然而响子小姐忽然伸出食指挡在我嘴唇前,打断我说:
“让我来猜猜发生了什么。是和乐队的女孩们去买衣服对吧?为了不让你在女装店里显得突兀,她们提出应该穿女装,结果你只好穿得这么可爱。对不对?”
我从没有像现在这样害怕响子·克什米尔。
“……为什么会知道……?”
“猜对了?呵呵,给你打电话的时候,听到你背后传来的女孩说话声有点耳熟,就想是不是打扰你们了。听说在池袋站就猜可能是购物,而且听语气好像走投无路想要早点逃走的样子。剩下的就是臆测了。”
“全都猜对了……啊,不过,虽然的确是想快点逃走,但也是想早点见到响子小姐,感觉再回家换衣服很浪费时间,所以,嗯,就这样。”
“你真的是会不自觉地哄女人开心呀。不是有意的真是太好了,拜此所赐世界也能保持和平。”
“哦……”
这话听起来不像夸奖,但也不是责备,真摸不清话里的意图。
“那就尊重你顾不上换衣服就过来的热情,赶快来谈报酬吧。一首歌的两份叠轨,四万日元怎么样?预计两个小时结束。”
“报酬?是指什么?”
“就是录音啊,和声里我想要少年你的声音。”
“啊,哦哦……是这么回事啊。”
“与其没有目的地单纯参观,不如实际参与进来对吧?”
“这我很感谢,不过不太懂行情。一首歌就可以拿那么多报酬吗?”
响子小姐耸了耸肩,刁难人似地笑了。
“音乐人的报酬没有‘行情’的说法喔,大家都是自己决定。”
“哦……好的,那我就承蒙厚意,接受这份委托了。”
“很好。那来一起商量一下吧。”
她说着站起身。我们离开咖啡吧,登上挑空式楼梯后打开二楼写着“2号录音室”的门。
屋子里先是谈话空间,沙发、餐桌、电视、音响组合、微波炉还有冰箱等居家用品齐备,再往里面耸立着涂成红色的隔音门。

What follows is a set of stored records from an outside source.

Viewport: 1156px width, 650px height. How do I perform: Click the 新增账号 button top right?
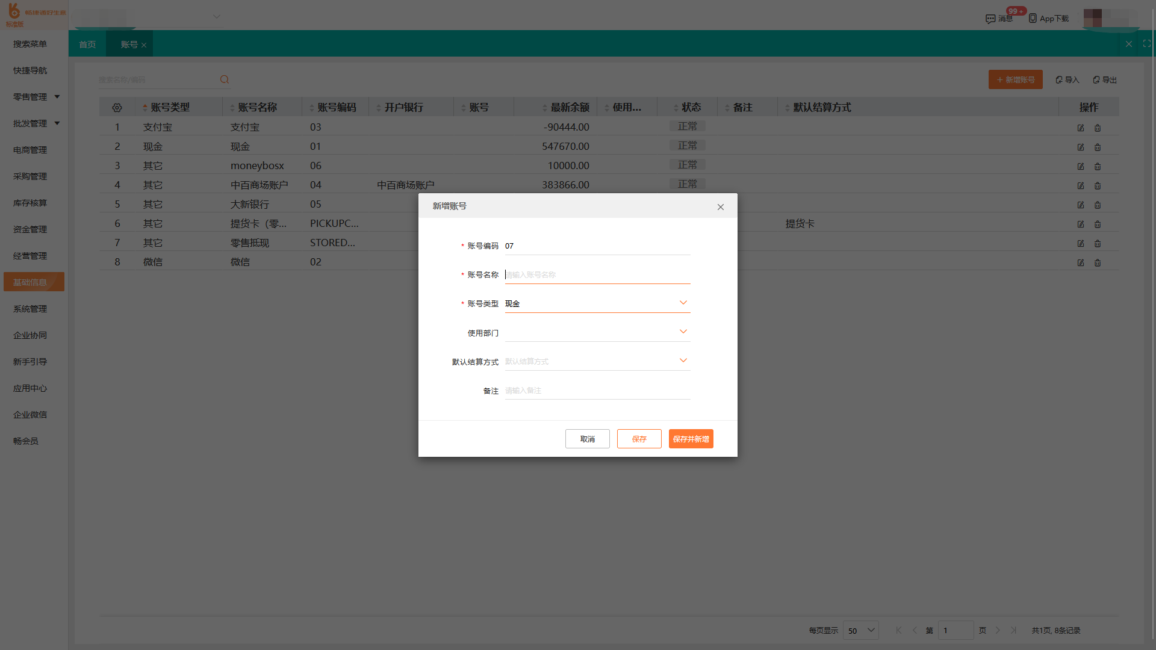(x=1017, y=79)
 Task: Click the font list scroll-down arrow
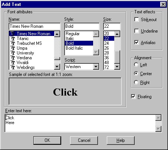(57, 67)
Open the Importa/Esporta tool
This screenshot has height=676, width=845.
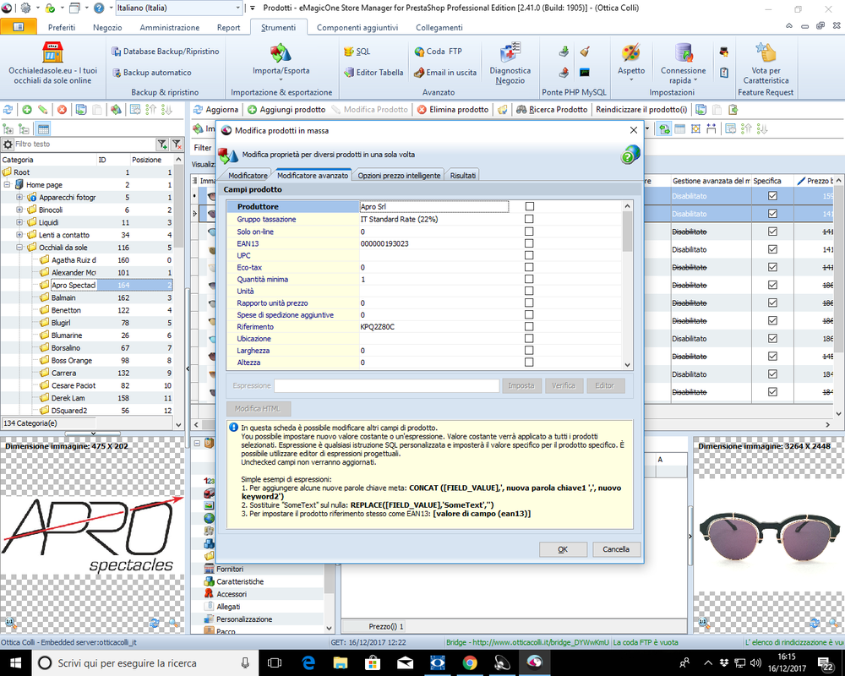point(279,63)
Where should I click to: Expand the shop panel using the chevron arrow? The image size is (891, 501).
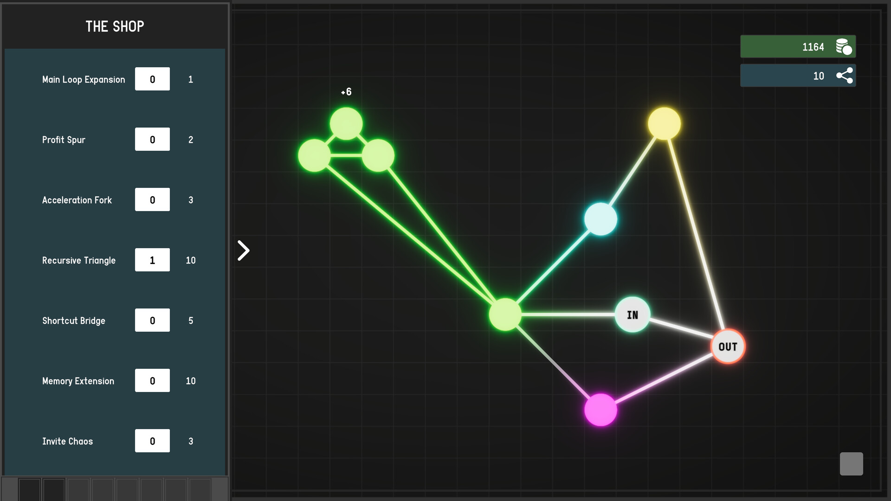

踏入控制室的瞬间,空气便紧紧贴住皮肤,但我丝毫没有感到不快,反而是被自己身体不断透明、结晶化般的奇妙感觉所笼罩。左手边是巨大的控制台,更左边的墙是一整面玻璃,能看到设在对面的录音间。控制台前有两名上年纪的男性坐在办公椅上,桌子四周的沙发上坐着三名四十岁左右的男性,还有一名面熟的女性。是响子小姐的搭档,鼓手千晶小姐。全员的视线集中在我身上,让我紧张得动弹不得。
“哇,好可爱。”
千晶小姐最先开口。
“怎么回事怎么回事?因为想要可爱的和声所以让他打扮成可爱的样子过来?”
她从沙发上起身,凑到我身边不住地打量。响子小姐笑着按住她的肩膀让她回到沙发上。
“不是喔,少年平时就很可爱,而且这次需要的并不是可爱的声音。”
接着她再次转向我,向我介绍在座的面孔。录音师,助理录音师,制作人兼键盘手,吉他手,贝斯手。我畏缩地躲在响子小姐背后,反复低头打招呼。
“那个,我是村濑真琴。今天,呃,那个……”
“没事的,大家都很熟悉PNO。”制作人道。“很荣幸见到您。虽然想慢慢聊一聊,不过今天要做的不是这个。谱子在这儿,先来听四大件伴奏,然后换到6号录音室——”(译注:四大件伴奏,通常指由鼓、贝斯、吉他和键盘四种核心乐器组成的基础伴奏音轨。)
他转眼间就说起工作内容,我还来不及调整心情结果不知所措。对于要录的歌,只能当场听音源再立刻进行理解响子小姐和制作人简略又抽象的语言。
“前段时间少年不是发表了一首单人的曲子吗,就是带回响贝斯(Dubstep)味的那个。前奏里那个不停冒气泡一样的声音,再暗黑一点就是我想要的。用两个声部唱,第二个声部每乐句慢一拍叠上来。想要金属质感的和声。”
想用语言来表达音乐上的要求非常困难。如果能轻松地传达,那做音乐这件事本身就失去了意义。不过在最后,我总算是领会了响子小姐期待的声像和制作人的意向。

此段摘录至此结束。